Experian's version is for B2B campaigns. It works by matching a client list against Experian's National Business Database, which contains data from Yellow Pages and Thomson, including 500,000 records with opted-in email addresses. CACI holds nine million opted-in UK email records, while Holistic Lists has 7.4m and Acxiom 1.7 million.
Acxiom says until a few months ago, it adopted a three-stage opt-in approach. Matched records would receive an email from Acxiom telling them they had been matched to a firm's database, of whom they were a customer, and that this firm wanted to communicate with them. If an opt-in was received, the customer would receive another email from the brand requesting an opt-in. If no reply was received, they were sent another email, and if that was ignored, the email address was suppressed from the brand's database.
But with other suppliers adopting an opt-out approach, Acxiom account director Hugh Stevens says it has now followed suit. Even with this approach, however, Stevens says the average match rate is only 3-5 per cent. As Database Interactive's Hanson points out, email appending services are a fairly "broad brush" approach.
The preferred approach is to build a profile of customers in-house. Once consumers have opted in to your emails, use their click-through and transactional behaviour to build a better picture of them and feed this into the database for segmentation purposes.
Gary Stevens, managing director of Inbox Digital, says the only details asked for at the point of registration for its client Panasonic is an email address. Then, over time, additional information is added to the consumer's profile.
There's no doubt that segmentation, targeting, testing and tracking response all add to the direct marketer's workload. But those on the email marketing coalface insist they lead to better ROI.
POWER POINTS
- Email volumes are overtaking direct mail.
- Most email campaigns, however, have little or no segmentation or targeting.

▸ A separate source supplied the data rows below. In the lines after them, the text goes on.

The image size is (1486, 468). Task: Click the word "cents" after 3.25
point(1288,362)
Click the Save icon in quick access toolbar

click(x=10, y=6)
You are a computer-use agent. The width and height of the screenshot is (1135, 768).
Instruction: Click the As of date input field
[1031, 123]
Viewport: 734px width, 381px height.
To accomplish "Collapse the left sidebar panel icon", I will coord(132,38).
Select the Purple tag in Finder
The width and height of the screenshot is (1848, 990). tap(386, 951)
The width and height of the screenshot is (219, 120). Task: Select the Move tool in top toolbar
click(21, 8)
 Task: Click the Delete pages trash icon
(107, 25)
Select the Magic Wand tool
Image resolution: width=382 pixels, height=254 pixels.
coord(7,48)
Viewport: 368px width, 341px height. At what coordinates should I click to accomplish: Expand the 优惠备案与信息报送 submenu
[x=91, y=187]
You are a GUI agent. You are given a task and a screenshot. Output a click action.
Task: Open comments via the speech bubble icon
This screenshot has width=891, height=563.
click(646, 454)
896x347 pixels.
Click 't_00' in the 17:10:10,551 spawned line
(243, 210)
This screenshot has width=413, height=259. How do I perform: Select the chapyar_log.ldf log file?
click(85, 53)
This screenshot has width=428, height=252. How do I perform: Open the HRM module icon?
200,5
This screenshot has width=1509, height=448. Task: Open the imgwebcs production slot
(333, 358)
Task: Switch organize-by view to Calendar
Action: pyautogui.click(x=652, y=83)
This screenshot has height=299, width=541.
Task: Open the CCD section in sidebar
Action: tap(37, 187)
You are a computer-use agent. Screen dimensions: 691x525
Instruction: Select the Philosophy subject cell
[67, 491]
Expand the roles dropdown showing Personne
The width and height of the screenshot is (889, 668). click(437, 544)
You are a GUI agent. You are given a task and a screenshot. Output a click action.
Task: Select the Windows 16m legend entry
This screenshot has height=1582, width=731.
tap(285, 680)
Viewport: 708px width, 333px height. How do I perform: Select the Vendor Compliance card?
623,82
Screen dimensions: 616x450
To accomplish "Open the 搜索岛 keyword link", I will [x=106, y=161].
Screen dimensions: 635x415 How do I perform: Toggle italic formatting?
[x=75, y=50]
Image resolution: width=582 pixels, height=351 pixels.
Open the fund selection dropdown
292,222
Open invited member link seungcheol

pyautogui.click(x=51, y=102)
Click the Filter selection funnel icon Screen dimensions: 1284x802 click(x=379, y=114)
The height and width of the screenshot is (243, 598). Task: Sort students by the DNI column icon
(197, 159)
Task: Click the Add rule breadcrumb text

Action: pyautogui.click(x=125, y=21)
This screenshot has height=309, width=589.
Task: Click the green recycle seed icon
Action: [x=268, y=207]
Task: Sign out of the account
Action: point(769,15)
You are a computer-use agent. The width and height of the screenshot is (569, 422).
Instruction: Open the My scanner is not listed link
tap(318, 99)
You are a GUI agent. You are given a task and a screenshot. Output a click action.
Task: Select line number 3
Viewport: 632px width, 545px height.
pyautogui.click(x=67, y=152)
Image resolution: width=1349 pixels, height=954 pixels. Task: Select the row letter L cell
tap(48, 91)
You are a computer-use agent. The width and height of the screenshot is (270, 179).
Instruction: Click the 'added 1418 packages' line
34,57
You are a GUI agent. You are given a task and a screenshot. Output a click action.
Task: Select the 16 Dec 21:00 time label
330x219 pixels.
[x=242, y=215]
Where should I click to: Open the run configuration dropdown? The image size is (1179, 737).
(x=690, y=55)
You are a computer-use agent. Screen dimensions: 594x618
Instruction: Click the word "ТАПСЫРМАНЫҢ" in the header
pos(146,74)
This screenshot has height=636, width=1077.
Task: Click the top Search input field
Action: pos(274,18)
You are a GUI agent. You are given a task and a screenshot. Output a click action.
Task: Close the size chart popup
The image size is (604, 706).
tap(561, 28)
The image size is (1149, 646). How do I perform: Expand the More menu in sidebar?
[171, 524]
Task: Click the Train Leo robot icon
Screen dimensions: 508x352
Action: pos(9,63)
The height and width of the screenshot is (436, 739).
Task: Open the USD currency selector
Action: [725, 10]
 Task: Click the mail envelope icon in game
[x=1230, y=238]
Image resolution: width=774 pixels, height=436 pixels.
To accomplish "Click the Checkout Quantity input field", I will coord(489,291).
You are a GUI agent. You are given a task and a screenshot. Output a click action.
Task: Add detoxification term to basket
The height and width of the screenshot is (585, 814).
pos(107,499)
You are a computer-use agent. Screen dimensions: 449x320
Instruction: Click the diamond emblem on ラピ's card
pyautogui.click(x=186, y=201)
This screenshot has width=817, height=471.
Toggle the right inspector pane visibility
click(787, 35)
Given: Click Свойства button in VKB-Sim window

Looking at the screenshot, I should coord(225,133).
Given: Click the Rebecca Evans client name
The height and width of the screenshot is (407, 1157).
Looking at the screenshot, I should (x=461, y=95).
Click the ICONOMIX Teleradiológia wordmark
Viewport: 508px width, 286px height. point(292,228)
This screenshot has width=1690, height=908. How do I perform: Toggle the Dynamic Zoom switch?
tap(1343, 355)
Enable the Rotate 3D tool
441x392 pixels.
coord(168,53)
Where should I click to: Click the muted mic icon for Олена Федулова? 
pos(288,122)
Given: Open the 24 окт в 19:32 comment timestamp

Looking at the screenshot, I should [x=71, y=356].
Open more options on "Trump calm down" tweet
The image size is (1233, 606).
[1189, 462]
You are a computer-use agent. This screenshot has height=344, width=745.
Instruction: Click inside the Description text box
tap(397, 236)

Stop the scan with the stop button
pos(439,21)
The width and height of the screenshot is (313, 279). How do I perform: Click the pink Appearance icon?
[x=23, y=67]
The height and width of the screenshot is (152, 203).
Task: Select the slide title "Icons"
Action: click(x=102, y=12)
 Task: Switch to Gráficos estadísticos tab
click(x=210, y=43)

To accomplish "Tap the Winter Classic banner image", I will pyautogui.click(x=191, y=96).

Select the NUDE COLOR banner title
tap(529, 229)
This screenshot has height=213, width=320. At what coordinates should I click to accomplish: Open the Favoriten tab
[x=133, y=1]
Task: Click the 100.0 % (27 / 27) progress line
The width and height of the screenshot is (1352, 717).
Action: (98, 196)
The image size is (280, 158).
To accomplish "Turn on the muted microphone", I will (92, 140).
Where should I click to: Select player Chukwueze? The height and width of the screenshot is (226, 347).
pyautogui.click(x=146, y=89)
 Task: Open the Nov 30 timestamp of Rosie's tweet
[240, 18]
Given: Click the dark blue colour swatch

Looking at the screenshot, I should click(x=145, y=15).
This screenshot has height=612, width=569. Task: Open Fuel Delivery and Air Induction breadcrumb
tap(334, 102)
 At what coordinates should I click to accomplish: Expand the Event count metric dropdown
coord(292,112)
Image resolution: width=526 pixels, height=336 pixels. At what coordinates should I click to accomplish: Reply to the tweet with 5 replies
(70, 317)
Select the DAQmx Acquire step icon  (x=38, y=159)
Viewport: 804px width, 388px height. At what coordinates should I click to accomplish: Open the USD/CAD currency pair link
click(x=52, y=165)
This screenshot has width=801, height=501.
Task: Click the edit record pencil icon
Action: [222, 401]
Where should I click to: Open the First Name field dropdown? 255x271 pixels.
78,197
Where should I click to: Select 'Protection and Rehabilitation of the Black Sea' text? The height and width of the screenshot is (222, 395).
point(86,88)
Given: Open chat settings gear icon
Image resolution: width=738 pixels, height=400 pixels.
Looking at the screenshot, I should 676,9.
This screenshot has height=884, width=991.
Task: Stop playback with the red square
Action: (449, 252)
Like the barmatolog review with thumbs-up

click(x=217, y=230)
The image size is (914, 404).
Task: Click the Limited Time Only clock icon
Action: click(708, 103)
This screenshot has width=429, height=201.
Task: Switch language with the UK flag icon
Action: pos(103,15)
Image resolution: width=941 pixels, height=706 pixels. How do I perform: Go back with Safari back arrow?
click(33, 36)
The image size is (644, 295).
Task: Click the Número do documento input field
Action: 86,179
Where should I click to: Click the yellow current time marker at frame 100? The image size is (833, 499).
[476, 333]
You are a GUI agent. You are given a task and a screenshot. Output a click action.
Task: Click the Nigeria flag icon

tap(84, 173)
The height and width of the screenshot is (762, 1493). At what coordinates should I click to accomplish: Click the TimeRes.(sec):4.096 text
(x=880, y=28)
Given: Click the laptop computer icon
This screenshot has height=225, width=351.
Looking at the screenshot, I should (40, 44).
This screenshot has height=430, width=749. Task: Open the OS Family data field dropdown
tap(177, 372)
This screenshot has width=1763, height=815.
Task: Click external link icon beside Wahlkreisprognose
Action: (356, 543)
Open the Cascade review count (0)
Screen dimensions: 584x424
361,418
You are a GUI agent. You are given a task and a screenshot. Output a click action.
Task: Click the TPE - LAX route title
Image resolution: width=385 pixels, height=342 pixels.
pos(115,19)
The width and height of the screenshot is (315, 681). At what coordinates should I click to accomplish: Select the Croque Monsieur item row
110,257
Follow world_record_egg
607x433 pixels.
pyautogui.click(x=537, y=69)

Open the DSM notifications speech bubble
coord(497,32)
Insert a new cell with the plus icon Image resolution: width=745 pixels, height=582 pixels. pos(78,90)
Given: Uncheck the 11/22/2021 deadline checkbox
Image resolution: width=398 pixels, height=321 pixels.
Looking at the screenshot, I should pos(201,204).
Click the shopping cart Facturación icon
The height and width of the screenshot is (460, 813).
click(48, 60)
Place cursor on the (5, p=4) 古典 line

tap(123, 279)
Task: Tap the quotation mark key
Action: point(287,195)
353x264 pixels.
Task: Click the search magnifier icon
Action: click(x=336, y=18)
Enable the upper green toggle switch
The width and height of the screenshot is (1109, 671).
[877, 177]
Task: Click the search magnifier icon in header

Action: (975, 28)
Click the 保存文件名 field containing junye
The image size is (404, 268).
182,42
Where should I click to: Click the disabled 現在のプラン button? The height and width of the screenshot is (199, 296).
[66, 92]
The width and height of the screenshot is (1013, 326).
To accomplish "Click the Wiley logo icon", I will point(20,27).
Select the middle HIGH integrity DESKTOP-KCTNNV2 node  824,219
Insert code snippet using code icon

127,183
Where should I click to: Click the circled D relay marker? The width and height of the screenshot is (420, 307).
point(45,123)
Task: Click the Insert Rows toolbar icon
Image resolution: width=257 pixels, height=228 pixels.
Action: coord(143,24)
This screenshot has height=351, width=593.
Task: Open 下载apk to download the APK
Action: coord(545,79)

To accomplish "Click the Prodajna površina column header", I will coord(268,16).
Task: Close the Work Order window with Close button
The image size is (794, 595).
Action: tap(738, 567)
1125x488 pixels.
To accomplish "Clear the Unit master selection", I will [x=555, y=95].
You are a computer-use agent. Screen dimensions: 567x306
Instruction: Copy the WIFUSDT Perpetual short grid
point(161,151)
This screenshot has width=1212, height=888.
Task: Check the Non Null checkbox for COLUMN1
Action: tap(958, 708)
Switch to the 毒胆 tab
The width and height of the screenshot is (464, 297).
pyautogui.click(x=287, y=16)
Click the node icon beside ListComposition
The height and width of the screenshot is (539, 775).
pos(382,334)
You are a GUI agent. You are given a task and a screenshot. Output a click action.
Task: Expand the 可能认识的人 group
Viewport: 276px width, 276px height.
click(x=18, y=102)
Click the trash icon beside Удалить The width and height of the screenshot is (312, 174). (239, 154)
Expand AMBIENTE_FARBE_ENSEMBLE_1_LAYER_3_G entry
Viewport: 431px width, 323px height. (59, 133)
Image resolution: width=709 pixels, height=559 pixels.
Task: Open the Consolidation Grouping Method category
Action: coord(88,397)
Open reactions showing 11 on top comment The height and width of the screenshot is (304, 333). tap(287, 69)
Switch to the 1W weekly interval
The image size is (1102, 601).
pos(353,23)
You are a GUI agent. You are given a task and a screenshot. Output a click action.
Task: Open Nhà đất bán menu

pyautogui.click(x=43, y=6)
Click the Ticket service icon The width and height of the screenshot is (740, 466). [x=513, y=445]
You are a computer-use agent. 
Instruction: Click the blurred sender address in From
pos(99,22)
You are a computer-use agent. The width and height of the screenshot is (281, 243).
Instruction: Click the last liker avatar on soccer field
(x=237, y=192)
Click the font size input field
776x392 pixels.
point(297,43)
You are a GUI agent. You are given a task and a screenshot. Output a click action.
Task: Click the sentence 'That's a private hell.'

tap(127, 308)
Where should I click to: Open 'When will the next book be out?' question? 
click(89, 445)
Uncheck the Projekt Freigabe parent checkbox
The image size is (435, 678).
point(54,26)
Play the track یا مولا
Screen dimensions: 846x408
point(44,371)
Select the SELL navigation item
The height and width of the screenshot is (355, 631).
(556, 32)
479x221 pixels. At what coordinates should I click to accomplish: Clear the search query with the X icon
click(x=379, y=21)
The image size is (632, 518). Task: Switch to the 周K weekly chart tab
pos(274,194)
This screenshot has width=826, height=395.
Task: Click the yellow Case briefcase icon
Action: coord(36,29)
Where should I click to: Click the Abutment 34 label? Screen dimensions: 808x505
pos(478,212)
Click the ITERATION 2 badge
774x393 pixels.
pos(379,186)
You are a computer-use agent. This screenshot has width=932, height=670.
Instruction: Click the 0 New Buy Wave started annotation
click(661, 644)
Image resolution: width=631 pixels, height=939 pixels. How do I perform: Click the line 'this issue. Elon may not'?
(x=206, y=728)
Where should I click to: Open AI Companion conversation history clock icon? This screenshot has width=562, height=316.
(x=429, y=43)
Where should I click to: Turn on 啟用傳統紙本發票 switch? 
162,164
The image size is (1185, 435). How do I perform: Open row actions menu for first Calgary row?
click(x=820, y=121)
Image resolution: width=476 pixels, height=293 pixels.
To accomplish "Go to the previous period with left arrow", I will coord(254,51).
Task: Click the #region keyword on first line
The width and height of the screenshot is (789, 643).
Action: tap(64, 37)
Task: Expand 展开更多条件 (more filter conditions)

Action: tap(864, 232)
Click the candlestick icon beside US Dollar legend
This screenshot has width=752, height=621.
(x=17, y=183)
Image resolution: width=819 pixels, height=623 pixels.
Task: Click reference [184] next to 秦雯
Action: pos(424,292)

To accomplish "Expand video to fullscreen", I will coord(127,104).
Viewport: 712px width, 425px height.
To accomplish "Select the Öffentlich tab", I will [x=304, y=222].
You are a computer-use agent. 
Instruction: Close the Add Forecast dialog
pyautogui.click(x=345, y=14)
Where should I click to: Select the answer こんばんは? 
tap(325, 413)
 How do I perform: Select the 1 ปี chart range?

- Building a customer profile in-house enriches segmentation.
HEAD TO HEAD
Acquisition: does direct mail or email work best?
- The email supporter
Nick Turner-Samuels Online marketing manager Samsung Mobile
Direct mail is associated more with the tons of junk mail that you have to throw in the bin. If I get emails I haven't subscribed to, at least they get filtered into a junk folder. Direct mail seems to be a tool of the past. If I want to appeal to a younger, tech-savvy market, it doesn't fit the bill compared with email.
Email is simpler to produce and cheaper to send out. You can control when recipients will receive your message, allowing you to target the optimum moment someone is likely to make a purchase or visit your site.
When people receive an email, it is easy for them to click through and browse products, take part in promotions, speak to customer services or make a purchase, and this can be fully tracked.
Customers won't need to take an email from their letterbox to the computer and type in an email address, or take it with them to a shop to redeem a voucher.
- The direct mail supporter
Martin Troughton Marketing director, Anglian Windows
The push-versus-pull debate is never more pertinent than on the internet, where I can find anything I want, but anything I don't want can find me.
With direct mail, we all know the rules and etiquette. With email, he who shouts loudest to the most people, seems to think they can win.
When I worked agency-side at HTW, we used to preach the concept of 'Relevant Abruption'. If it is relevant in the eyes of the consumer and abruptive enough to be noticed, it will stimulate positive brand response. With direct mail, assisted by intelligent targeting to boost relevance and creativity to deliver the message in an interesting way, you will be on to a winner.
If email is produced with the same rigour to cause a relevant abruption it would be welcomed, but those selling the medium are often too interested in the economic short-term gain of how many people they can broadcast too, for such a low cost.